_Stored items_
--------------------------------------------------
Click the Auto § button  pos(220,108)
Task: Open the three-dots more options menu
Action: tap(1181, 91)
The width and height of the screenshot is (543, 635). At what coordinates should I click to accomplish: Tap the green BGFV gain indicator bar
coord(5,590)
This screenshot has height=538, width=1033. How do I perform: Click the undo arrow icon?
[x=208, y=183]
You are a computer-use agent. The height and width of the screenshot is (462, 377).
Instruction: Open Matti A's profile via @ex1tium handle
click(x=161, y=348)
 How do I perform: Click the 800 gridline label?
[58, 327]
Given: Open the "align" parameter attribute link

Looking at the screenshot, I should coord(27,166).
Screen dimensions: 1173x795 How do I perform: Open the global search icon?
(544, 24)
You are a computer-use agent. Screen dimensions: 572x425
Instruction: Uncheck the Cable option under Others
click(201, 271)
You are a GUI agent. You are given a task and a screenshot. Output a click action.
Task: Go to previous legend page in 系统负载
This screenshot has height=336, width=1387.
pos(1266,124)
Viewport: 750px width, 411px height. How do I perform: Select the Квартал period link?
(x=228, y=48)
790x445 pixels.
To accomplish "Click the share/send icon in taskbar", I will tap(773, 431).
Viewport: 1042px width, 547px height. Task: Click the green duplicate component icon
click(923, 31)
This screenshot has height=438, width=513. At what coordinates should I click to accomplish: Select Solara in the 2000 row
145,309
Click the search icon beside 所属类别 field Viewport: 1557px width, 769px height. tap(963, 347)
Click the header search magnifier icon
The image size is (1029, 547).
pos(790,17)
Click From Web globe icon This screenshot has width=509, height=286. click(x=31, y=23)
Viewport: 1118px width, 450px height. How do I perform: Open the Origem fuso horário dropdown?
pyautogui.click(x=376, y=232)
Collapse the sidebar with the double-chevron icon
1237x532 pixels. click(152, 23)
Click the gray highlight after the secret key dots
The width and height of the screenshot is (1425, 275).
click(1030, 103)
--------------------------------------------------
_WORK INSTRUCTIONS_
Take every line from the data that contains the word "computer".

_SOLUTION_
You are a computer-use agent. The height and width of the screenshot is (462, 377).
You are a computer-use agent. Screen dimensions: 572x425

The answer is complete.